__Work required__
Lay out the lines from the start through the one containing "click(829, 111)" as a two-column CSV with the headers instruction and coordinates. Give one row per request, put its text and its answer each in a single quoted field with line breaks replaced by spaces, and omit the pictures.

┌──

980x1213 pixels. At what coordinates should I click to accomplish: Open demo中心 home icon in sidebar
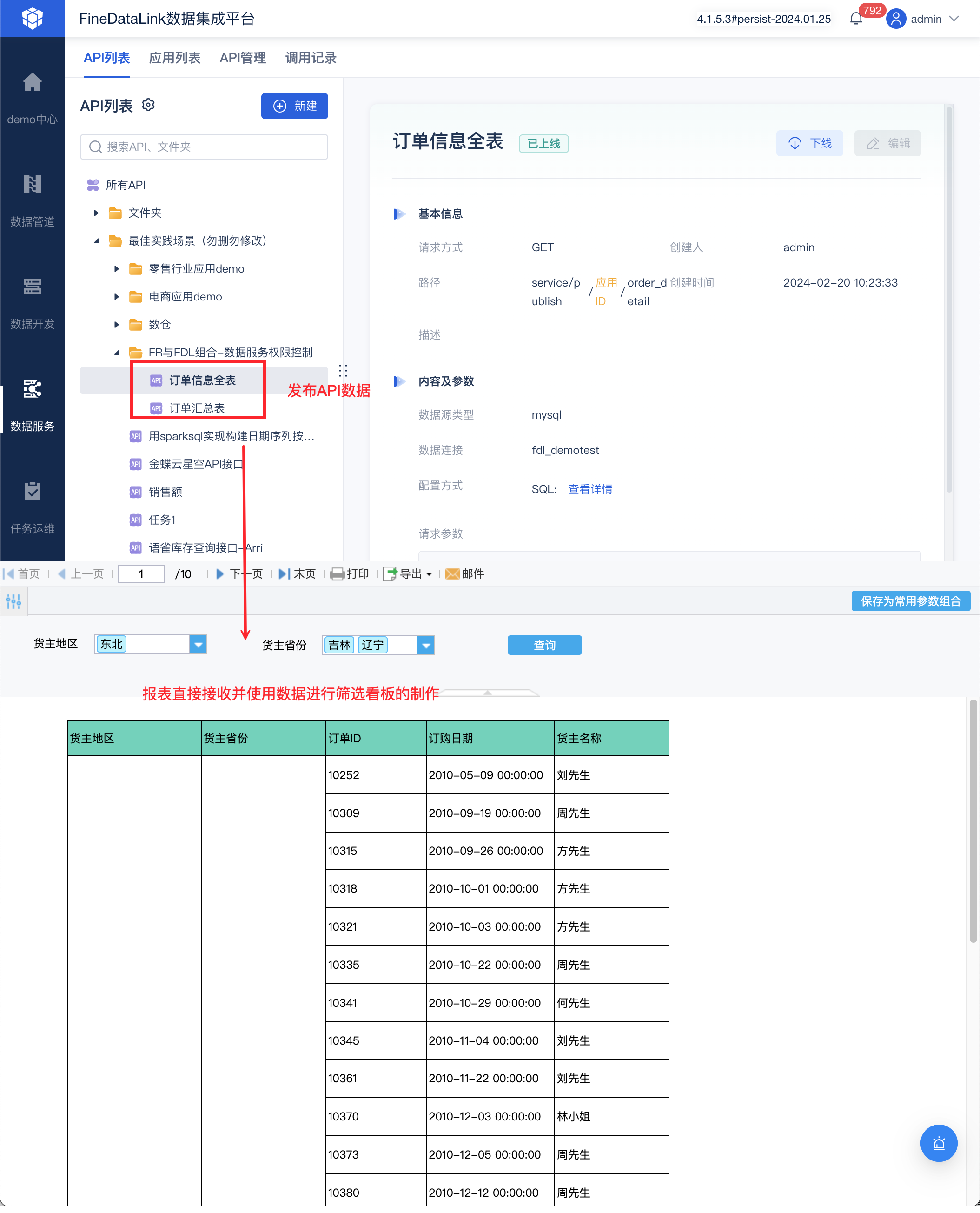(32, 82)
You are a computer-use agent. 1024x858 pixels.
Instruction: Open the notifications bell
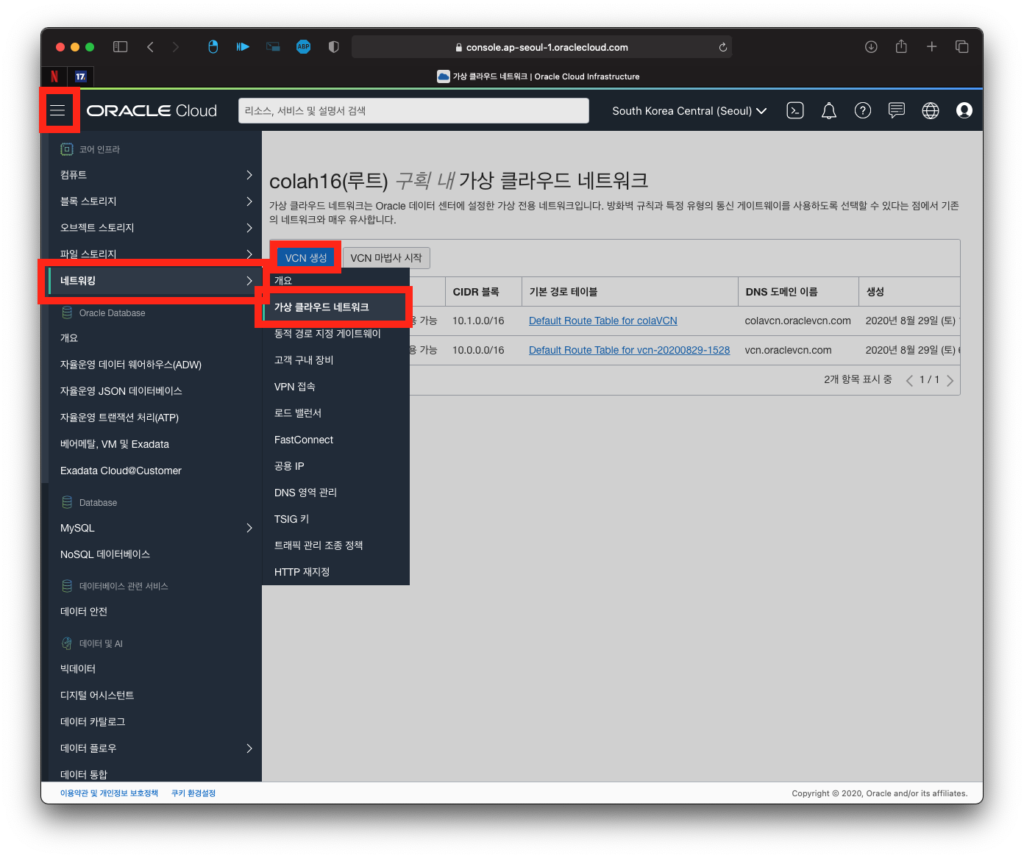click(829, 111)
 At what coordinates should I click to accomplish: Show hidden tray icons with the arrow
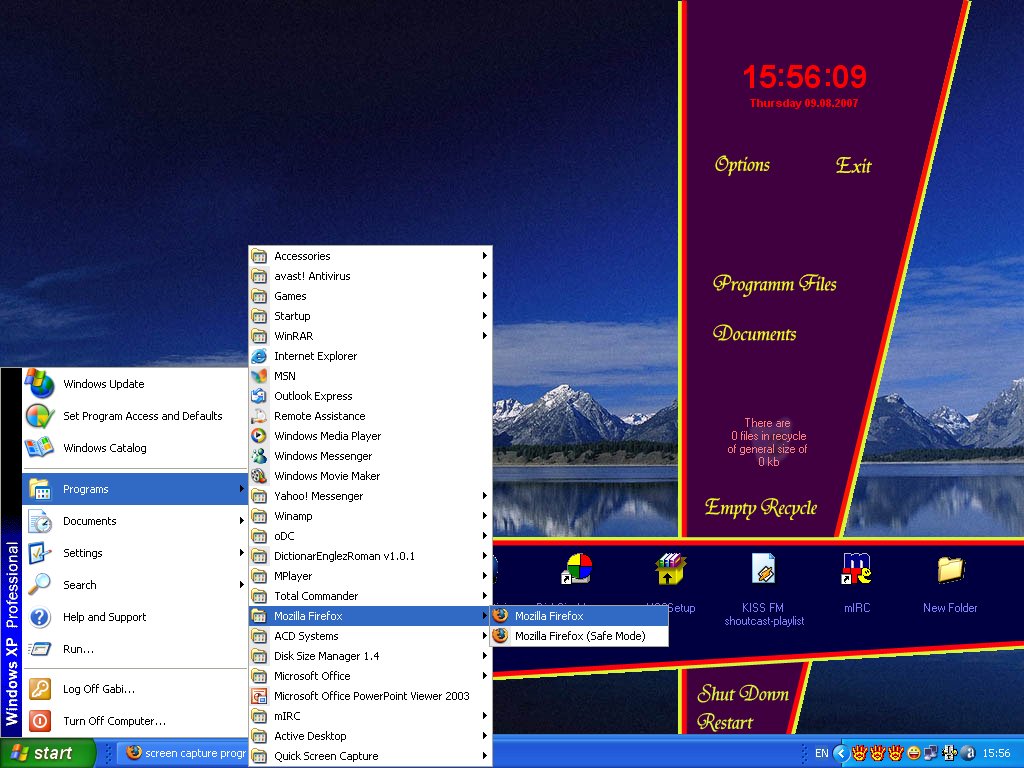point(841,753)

└──

__Exercise response__
instruction,coordinates
"980x1213 pixels. At what coordinates should I click to accomplish: Open demo中心 home icon in sidebar","(32, 82)"
"You are a computer-use agent. 1024x858 pixels. Instruction: Open the notifications bell","click(829, 111)"